Slideshow

In Pictures: Windows 10

Microsoft's first glimpse of next year's new Windows fixes obvious flaws and borrows from Apple's OSes

  • The new Windows is the old Windows, improved Although Microsoft is skipping a whole version number for the next Windows version, which will ship some time next year, the early version of Windows 10 it showed off today was mostly composed of commonsense fixes to Windows 8, better integrating its Desktop and Metro halves and being smarter about adapting to keyboard and touch environments. Microsoft promises more details later as Windows 10 evolves, such as how the retooled Charms bar will work.

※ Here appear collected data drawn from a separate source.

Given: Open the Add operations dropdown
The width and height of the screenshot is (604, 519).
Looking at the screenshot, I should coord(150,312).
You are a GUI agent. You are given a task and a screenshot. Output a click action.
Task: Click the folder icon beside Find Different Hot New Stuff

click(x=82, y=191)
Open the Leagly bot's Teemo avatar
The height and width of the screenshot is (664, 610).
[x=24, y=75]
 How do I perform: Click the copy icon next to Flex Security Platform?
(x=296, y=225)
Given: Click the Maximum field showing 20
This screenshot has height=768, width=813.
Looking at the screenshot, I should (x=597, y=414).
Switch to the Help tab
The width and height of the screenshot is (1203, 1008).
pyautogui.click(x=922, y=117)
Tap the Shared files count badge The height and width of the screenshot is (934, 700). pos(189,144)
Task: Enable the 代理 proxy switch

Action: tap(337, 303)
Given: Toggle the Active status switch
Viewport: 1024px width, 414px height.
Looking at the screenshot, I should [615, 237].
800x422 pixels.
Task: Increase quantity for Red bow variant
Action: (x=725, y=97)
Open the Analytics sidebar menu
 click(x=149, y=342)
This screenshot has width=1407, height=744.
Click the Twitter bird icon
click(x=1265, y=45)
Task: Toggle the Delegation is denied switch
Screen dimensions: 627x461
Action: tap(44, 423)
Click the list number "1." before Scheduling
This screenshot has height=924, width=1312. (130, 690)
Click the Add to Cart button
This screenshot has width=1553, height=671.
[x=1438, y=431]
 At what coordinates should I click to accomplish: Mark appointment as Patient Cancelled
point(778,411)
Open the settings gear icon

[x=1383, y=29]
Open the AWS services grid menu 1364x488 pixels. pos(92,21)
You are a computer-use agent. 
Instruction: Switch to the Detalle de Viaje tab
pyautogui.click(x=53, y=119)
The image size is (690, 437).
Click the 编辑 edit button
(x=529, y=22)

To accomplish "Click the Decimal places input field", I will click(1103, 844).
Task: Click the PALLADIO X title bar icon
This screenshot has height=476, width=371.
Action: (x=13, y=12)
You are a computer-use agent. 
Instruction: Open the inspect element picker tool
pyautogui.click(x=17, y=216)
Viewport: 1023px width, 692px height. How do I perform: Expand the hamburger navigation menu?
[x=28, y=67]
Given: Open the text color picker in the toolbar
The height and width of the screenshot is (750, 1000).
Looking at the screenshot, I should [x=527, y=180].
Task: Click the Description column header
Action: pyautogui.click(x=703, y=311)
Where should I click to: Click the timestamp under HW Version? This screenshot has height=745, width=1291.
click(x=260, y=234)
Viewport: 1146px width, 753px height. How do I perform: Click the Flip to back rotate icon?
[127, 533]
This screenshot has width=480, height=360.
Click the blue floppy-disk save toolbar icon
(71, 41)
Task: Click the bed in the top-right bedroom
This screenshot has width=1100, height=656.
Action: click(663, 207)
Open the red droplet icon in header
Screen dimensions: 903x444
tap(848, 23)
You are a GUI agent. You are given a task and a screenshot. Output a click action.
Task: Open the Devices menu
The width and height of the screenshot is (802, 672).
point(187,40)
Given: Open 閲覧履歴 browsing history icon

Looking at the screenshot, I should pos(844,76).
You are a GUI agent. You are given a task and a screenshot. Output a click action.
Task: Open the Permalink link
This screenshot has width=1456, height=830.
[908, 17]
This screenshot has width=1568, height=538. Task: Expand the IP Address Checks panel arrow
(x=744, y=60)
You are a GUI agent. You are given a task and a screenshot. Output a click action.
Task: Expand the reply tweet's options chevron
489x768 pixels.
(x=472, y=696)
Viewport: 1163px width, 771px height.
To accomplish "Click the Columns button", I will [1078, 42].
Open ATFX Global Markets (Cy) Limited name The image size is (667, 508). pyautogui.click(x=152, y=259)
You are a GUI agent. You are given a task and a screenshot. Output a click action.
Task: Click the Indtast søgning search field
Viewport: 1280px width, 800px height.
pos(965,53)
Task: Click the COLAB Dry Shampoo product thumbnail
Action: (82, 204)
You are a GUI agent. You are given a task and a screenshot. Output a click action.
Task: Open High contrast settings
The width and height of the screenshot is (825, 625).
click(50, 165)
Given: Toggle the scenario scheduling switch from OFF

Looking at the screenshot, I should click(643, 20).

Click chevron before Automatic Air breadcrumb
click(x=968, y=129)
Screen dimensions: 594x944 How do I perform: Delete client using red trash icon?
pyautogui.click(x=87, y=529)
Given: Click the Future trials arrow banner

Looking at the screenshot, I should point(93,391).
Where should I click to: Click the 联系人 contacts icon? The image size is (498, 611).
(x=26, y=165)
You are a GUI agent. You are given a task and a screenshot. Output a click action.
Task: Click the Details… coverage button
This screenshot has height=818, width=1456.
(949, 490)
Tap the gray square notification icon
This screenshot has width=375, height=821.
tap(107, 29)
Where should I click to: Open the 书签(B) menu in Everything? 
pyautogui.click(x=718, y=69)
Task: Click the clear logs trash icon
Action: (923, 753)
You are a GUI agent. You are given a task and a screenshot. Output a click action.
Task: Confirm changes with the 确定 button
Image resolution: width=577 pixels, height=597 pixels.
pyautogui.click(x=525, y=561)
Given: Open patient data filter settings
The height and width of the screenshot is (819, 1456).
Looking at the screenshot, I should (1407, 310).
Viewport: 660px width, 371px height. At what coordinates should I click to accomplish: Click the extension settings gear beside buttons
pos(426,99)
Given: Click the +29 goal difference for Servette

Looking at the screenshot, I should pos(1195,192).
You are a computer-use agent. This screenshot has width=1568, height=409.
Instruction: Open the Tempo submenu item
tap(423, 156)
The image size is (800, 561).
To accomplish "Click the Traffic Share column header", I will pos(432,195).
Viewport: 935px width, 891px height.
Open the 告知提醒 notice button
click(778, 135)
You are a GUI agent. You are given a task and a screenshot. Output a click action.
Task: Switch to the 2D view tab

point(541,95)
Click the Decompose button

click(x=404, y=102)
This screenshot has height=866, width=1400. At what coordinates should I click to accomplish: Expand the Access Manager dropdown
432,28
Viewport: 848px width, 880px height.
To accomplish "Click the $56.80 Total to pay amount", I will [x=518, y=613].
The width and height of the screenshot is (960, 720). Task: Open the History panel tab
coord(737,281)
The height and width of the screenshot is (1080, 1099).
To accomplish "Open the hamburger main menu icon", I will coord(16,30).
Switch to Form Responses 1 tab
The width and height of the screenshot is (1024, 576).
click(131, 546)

  • The Start menu is back, Metro-style A big complaint about Windows 8 was the lack of the familiar Start menu that debuted in 1995. Windows 8.1 brought a Start button, but all it did was switch between the Metro and Desktop halves of Windows. Windows 10 brings back the real Start menu, but with the Metro tile look from Windows Phone and Windows 8's Metro screen.

  • Metro apps now run in windows like other apps Another complaint about Windows 8: The Metro environment was divorced from the traditional Desktop, so you had to switch back and forth depending on the apps you were running. Windows 8.1 added the ability to put Metro apps side by side, but didn't address the underlying issue. Windows 10 will let Metro apps run in Desktop windows like any other app, getting rid of the duality of Windows 8. That leaves the question: How's a Metro app different from a Desktop app beyond the look and feel?

  • Apps that snap Windows 10 brings Windows 8.1's snap feature to the Desktop, so you can arrange app windows in a tiled view. Yes, Windows has long supported a tiled view within apps (for their document windows), but now you get the capability among apps themselves.

  • The Windows 10 taskbar now looks like the iPad's Microsoft has reworked the taskbar to be a floating tile bar, similar to the iPad's App Switcher. In Windows 8, it was a column of smaller thumbnails on the left side of the screen.

  • The Windows 10 Desktop gets multiple desktops OS X users will recognize this Windows 10 addition: the ability to have multiple desktops to organize your apps.